(Stored items)
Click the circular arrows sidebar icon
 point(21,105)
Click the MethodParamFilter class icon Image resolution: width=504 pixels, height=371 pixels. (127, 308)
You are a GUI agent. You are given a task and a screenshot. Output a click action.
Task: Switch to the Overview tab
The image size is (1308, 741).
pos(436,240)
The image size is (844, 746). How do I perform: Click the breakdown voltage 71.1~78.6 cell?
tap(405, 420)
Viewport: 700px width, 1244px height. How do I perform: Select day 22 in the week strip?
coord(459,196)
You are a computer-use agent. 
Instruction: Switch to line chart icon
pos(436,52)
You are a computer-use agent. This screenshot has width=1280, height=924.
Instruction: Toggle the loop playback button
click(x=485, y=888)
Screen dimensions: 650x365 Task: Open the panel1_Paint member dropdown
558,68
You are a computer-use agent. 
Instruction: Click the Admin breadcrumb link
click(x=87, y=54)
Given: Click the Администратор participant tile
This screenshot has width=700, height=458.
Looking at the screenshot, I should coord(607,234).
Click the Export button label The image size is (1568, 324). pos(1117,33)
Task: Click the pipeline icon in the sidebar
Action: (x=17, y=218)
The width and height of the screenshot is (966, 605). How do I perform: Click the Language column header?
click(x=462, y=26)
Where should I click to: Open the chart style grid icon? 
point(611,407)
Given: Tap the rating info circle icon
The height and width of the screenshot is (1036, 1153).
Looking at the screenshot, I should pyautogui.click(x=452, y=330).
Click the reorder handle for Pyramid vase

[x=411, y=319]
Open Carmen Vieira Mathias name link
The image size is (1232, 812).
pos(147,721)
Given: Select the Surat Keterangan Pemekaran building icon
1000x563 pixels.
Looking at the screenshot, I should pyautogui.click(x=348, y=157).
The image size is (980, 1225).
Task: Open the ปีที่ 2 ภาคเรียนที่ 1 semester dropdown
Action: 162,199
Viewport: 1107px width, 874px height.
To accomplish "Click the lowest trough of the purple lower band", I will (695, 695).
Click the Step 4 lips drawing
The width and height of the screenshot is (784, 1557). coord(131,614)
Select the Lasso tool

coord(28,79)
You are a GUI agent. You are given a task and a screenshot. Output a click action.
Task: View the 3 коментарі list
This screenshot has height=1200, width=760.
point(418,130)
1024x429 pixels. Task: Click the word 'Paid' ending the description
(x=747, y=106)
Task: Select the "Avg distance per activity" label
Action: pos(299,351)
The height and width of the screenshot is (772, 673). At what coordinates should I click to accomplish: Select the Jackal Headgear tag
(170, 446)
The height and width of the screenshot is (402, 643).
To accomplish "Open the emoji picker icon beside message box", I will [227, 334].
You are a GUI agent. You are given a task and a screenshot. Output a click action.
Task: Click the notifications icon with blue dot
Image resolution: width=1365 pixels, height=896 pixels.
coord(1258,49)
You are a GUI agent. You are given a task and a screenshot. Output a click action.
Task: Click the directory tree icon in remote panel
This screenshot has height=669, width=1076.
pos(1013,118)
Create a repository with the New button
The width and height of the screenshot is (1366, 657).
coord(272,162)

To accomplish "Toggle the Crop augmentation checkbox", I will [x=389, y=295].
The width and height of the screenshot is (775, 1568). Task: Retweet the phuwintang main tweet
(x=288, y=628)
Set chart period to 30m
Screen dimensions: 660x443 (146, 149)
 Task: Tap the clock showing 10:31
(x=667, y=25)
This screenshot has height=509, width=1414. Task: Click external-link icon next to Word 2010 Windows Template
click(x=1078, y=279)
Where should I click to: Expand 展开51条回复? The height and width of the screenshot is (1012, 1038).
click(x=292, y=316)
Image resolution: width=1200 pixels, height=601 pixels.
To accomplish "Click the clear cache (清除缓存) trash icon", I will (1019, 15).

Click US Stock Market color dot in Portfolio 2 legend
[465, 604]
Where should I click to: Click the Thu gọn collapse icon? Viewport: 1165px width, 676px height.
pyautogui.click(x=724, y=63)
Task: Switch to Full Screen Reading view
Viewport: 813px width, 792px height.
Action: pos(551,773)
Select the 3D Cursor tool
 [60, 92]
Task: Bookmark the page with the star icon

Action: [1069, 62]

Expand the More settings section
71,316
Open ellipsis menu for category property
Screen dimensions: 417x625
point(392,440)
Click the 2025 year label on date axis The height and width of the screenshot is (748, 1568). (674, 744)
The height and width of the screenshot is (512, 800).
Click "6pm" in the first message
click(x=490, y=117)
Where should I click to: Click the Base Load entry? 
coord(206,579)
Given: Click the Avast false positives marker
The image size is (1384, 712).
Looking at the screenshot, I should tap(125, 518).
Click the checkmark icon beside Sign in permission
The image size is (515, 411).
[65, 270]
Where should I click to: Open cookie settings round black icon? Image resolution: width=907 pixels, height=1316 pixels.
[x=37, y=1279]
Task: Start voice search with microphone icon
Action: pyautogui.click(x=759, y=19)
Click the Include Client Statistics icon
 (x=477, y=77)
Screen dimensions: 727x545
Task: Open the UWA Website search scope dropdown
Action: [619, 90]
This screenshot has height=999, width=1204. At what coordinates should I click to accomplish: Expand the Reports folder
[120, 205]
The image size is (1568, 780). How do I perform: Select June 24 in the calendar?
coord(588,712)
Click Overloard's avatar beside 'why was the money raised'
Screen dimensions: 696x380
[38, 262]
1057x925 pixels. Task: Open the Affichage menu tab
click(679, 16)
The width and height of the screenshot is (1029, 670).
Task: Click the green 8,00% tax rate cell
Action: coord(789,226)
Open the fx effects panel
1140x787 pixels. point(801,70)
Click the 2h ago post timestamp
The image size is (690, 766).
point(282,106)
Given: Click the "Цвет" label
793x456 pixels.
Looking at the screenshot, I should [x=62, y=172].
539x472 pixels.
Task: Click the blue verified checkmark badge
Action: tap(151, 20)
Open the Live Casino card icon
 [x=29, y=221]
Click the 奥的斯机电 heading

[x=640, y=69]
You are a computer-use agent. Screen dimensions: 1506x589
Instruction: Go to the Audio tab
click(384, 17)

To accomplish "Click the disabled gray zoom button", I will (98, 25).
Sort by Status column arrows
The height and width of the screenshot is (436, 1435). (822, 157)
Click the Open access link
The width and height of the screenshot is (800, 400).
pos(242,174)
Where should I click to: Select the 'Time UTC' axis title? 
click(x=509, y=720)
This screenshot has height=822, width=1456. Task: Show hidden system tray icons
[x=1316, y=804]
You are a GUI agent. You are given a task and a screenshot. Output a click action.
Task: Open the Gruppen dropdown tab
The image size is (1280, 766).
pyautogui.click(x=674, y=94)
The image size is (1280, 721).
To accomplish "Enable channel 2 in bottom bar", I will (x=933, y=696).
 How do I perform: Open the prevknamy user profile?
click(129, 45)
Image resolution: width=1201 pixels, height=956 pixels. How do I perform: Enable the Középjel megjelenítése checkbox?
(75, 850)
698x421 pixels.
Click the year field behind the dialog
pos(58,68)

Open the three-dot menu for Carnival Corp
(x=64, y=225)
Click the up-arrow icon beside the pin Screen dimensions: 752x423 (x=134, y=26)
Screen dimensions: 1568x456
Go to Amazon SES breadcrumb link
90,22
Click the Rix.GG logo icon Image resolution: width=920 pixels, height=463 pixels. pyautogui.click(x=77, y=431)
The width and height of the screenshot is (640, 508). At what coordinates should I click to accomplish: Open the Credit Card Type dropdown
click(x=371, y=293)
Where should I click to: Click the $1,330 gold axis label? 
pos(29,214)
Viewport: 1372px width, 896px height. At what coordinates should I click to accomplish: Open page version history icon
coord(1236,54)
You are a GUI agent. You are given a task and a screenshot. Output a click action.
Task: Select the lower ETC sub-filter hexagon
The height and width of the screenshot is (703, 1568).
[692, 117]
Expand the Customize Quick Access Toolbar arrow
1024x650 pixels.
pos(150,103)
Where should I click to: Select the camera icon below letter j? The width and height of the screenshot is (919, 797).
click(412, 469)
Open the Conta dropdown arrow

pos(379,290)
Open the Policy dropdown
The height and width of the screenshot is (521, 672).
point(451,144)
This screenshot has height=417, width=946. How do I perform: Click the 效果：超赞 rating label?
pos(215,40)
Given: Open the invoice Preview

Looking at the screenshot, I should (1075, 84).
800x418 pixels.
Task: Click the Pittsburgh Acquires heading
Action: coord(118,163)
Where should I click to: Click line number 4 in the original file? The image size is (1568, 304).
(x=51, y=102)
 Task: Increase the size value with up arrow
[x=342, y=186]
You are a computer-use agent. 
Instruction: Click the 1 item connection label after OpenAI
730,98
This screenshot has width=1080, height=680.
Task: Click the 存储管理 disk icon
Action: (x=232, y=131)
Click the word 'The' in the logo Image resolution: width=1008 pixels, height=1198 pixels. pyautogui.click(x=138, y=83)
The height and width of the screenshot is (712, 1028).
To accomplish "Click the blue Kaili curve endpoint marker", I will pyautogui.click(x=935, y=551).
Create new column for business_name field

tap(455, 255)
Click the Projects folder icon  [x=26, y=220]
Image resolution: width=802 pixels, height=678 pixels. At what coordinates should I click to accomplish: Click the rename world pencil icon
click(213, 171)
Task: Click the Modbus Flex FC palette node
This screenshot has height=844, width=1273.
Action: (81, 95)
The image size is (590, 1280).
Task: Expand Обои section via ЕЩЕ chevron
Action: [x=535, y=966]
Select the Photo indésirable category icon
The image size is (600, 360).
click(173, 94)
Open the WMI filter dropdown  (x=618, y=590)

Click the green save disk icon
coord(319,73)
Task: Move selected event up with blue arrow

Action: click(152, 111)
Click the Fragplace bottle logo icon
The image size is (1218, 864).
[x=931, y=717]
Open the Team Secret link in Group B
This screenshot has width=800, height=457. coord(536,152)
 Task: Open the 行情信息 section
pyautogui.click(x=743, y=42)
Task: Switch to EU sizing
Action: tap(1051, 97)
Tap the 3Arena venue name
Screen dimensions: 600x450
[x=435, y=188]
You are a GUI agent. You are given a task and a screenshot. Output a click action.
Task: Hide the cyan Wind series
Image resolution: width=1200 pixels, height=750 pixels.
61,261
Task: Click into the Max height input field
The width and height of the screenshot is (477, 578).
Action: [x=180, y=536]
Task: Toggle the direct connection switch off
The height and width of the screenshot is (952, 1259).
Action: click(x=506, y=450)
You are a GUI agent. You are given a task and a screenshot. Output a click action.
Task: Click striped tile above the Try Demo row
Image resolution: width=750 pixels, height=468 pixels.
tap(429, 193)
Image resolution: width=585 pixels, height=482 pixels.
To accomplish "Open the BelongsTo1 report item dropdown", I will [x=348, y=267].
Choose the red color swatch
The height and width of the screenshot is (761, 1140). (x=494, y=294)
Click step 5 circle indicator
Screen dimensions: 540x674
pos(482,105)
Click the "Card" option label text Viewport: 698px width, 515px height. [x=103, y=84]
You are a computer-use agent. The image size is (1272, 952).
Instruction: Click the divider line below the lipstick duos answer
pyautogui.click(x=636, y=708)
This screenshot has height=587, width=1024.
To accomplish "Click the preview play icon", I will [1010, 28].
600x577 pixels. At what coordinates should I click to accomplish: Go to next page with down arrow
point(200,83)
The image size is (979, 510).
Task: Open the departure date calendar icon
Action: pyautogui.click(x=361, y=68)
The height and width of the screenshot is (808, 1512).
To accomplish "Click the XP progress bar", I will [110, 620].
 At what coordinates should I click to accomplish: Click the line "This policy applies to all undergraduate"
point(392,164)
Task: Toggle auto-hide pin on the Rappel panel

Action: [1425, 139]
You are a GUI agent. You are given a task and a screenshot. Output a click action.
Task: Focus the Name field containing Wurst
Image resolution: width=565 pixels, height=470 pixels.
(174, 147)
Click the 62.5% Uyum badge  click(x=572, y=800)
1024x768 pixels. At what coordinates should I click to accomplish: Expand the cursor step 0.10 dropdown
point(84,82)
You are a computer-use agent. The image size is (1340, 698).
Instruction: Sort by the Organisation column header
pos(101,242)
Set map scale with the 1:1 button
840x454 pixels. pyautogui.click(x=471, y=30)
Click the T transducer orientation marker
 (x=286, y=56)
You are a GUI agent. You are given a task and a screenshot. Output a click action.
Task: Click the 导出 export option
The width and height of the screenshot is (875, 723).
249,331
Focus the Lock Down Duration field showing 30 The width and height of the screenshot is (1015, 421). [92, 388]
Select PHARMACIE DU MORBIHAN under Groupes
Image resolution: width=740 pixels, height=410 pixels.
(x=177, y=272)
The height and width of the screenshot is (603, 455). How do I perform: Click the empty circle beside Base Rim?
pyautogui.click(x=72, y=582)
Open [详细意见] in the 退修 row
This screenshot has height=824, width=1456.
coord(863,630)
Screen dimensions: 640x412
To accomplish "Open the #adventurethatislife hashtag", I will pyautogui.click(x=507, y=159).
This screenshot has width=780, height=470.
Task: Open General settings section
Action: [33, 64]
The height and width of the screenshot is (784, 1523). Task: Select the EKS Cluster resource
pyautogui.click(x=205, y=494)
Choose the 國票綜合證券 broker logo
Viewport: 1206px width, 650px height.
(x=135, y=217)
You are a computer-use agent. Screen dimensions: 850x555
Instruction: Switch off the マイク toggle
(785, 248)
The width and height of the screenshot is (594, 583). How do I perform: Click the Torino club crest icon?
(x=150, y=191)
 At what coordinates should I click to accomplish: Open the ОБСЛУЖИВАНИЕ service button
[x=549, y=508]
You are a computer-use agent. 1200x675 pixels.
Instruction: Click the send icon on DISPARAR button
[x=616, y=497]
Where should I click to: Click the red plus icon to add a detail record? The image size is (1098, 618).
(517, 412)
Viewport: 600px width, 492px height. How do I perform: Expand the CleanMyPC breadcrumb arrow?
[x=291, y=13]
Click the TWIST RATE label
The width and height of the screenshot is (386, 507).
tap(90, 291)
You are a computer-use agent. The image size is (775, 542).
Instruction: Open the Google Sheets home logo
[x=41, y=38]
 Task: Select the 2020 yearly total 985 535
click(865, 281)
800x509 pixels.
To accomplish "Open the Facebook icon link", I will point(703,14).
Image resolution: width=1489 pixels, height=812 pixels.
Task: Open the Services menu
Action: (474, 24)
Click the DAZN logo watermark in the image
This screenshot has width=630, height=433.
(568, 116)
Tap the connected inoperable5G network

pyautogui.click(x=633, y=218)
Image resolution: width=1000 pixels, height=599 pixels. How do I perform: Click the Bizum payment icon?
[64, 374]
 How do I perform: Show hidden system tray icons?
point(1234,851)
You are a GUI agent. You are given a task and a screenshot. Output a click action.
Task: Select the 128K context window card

• Aim of the exercise: Please copy the lines above from the line with "The height and width of the screenshot is (808, 1512)." up to and including the line with "Task: Focus the Name field containing Wurst", exactly as written and with nothing else.

• Exercise solution:
The height and width of the screenshot is (808, 1512).
To accomplish "Click the XP progress bar", I will [110, 620].
 At what coordinates should I click to accomplish: Click the line "This policy applies to all undergraduate"
point(392,164)
Task: Toggle auto-hide pin on the Rappel panel

Action: [1425, 139]
You are a GUI agent. You are given a task and a screenshot. Output a click action.
Task: Focus the Name field containing Wurst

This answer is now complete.